The decision to become lapdogs for Obama and the Democratic Party like the mainstream media became lapdogs for the Bush Administration is disheartening. Frustrating.
A few writers for these progressive news sites like John Nichols keep their integrity and work to maintain the integrity of the progressive news media they are writing and publishing for. For most, few forget that they have a duty to cover the advancement and developments in progressive politics that are related to progressive issues and instead become sucked in to posting pieces that almost fully accept the narrative being created by the corporate media.
(*In my attempt to address progressive politics and progressive issues, I was banned from DemocraticUnderground.com a couple weeks ago.
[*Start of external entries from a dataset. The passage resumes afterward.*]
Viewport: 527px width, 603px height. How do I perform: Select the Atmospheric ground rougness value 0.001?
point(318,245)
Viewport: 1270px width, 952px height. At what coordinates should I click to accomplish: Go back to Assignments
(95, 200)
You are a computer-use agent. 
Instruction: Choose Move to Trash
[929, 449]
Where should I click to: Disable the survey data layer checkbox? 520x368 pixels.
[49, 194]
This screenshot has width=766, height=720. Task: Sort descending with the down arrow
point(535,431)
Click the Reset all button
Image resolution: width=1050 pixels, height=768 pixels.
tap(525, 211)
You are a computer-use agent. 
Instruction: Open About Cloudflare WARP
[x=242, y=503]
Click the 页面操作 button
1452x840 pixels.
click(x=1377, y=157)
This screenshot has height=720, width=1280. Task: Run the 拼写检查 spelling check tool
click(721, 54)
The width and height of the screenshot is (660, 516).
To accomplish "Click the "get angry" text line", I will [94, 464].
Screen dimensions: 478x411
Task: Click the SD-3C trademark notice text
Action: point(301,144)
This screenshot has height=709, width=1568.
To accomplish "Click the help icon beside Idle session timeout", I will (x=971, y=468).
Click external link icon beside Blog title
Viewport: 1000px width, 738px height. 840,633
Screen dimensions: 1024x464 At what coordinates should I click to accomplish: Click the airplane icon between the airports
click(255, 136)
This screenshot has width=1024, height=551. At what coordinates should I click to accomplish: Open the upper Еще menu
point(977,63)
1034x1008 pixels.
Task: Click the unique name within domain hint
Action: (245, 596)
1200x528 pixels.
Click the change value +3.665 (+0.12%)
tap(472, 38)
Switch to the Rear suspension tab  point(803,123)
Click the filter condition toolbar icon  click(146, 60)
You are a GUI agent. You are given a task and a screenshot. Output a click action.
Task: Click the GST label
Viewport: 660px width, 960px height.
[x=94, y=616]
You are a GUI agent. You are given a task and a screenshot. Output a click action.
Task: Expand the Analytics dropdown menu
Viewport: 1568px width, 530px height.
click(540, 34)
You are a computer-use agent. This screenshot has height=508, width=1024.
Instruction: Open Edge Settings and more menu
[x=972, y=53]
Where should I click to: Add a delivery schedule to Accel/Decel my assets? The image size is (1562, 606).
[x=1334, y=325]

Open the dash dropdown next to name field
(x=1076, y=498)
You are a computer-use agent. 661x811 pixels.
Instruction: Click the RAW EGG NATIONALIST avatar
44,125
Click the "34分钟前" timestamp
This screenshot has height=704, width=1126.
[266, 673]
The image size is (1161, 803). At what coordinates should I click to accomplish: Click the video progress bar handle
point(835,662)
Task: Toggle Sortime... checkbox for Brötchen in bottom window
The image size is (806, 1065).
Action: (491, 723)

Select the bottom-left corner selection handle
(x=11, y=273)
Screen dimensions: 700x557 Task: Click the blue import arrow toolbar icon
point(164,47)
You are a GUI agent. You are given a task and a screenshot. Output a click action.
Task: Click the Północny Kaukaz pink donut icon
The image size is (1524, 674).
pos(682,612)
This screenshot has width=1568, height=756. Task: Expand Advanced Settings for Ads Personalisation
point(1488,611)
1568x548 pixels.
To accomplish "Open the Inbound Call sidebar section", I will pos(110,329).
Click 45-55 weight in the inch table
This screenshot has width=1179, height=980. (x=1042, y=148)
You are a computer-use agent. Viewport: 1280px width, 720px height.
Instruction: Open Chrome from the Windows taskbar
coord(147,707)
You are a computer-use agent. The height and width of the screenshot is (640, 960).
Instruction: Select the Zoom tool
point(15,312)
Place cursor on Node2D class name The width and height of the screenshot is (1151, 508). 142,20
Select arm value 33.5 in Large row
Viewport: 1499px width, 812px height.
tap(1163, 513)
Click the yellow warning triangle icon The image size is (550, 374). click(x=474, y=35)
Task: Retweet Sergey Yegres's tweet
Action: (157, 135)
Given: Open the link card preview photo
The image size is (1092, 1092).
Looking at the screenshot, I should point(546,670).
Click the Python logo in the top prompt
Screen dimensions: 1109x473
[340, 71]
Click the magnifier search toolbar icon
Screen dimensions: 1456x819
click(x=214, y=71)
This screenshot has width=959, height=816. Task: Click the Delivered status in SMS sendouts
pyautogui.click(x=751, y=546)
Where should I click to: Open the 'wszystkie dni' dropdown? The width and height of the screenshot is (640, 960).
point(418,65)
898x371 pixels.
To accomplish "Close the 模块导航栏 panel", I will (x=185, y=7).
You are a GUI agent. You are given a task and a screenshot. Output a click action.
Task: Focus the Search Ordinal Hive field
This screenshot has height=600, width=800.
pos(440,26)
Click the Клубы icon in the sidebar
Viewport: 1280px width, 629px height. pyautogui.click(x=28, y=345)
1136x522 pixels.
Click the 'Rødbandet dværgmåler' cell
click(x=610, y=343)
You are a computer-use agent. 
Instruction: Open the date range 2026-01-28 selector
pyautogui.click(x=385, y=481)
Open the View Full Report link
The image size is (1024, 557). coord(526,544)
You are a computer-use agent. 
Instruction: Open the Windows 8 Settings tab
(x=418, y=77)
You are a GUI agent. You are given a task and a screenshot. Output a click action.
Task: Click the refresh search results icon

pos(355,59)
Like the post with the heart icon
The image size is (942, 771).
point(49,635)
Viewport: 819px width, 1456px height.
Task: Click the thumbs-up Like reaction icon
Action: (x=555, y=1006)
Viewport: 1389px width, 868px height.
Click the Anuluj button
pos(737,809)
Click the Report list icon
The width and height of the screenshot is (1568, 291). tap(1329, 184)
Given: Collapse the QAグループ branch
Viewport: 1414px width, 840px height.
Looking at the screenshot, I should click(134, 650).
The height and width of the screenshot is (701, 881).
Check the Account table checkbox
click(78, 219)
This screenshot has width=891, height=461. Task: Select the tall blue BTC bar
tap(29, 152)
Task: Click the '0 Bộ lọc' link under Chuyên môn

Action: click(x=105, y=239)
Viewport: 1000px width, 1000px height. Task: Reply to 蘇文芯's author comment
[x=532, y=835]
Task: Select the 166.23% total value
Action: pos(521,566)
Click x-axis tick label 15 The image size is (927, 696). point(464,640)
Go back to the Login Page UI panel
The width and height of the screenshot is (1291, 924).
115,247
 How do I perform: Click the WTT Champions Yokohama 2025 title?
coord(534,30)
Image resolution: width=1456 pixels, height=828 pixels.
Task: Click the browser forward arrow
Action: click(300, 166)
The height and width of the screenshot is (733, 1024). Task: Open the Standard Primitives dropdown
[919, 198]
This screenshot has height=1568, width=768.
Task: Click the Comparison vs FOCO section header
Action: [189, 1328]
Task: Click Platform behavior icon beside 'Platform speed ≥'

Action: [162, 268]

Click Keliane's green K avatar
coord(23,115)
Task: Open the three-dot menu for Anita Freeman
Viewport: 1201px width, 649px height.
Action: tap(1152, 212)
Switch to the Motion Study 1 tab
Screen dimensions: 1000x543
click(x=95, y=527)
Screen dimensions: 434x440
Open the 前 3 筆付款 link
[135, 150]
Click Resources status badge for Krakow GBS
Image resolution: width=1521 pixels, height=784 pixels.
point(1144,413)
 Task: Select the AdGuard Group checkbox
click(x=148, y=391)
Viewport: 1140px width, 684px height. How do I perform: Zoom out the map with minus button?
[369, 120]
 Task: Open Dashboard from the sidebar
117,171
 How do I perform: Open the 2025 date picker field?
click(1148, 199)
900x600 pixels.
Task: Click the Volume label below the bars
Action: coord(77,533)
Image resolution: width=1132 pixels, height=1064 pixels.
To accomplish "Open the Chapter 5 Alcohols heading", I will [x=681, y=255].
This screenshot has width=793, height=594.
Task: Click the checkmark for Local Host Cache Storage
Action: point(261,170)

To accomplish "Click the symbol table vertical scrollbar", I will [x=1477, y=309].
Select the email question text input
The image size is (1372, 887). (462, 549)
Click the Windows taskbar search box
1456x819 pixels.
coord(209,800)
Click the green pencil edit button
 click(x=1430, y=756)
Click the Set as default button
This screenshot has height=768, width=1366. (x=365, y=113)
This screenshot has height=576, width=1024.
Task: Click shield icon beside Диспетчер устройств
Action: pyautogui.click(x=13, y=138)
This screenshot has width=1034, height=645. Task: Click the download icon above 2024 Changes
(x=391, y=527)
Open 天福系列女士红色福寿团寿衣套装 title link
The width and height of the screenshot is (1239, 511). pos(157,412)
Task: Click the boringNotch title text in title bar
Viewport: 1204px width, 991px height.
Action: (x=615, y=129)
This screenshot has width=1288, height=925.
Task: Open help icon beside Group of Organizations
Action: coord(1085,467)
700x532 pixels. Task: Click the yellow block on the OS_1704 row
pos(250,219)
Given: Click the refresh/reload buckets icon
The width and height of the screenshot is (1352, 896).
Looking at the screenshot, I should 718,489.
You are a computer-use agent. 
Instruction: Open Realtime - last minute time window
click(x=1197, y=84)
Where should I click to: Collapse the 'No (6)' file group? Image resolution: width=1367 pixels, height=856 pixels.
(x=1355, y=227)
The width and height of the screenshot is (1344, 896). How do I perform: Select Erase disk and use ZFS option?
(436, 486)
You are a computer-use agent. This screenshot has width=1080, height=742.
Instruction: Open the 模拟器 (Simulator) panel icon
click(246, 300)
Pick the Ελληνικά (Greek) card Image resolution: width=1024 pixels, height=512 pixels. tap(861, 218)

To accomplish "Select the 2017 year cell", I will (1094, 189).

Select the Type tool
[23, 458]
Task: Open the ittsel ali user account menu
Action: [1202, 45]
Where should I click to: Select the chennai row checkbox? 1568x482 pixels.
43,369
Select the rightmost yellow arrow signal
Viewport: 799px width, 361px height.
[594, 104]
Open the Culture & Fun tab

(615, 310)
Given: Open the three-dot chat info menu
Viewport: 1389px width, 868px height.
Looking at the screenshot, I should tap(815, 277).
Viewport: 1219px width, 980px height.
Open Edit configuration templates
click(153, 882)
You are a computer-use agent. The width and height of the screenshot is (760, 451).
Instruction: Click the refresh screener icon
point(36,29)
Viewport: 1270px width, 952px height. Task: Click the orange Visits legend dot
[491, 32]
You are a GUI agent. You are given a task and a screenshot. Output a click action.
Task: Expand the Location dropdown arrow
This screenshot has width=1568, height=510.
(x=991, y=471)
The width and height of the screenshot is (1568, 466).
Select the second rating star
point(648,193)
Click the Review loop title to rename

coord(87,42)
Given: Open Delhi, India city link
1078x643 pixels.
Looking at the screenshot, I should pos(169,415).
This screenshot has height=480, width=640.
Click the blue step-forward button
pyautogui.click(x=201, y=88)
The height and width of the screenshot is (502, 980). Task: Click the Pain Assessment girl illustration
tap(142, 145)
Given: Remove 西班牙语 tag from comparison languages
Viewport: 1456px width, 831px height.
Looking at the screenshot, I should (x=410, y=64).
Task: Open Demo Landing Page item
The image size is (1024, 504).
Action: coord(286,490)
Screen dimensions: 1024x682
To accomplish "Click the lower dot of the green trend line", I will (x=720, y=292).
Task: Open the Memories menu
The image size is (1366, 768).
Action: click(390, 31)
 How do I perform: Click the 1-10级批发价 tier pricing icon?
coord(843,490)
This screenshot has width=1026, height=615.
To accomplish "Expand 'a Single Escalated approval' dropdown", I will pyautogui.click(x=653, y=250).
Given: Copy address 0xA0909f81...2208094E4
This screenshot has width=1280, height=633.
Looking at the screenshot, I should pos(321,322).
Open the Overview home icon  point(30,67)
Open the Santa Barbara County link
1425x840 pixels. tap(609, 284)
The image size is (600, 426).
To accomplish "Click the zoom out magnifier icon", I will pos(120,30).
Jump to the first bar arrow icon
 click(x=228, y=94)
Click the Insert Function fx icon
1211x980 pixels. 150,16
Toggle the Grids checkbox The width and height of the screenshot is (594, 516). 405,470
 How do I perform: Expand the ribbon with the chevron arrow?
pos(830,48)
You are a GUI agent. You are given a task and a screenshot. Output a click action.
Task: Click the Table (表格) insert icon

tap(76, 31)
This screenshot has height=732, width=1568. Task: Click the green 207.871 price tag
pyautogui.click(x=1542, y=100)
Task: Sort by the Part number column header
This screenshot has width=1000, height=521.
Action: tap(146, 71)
DU maintains the idea that Democrats or progressives can express discontent but at the end of the day, should not reject the nominee for president that forsakes so many hard-working dedicated progressive activists in America.)
This critique is not a smear nor a blast directed at the alternative and independent news media but a challenge to be the media this nation requires now. The news media should be covering all developments related to the Nader’s Issues that are off the table for Democrats and Republicans and the Ten Key Values of the Green Party. This should be done not for the advancement of those candidacies but for the future of this country that the current Democratic and Republican presidential nominees seem to be inconsiderate of preferring to offer shortsighted answers to long-existing and rather complex problems.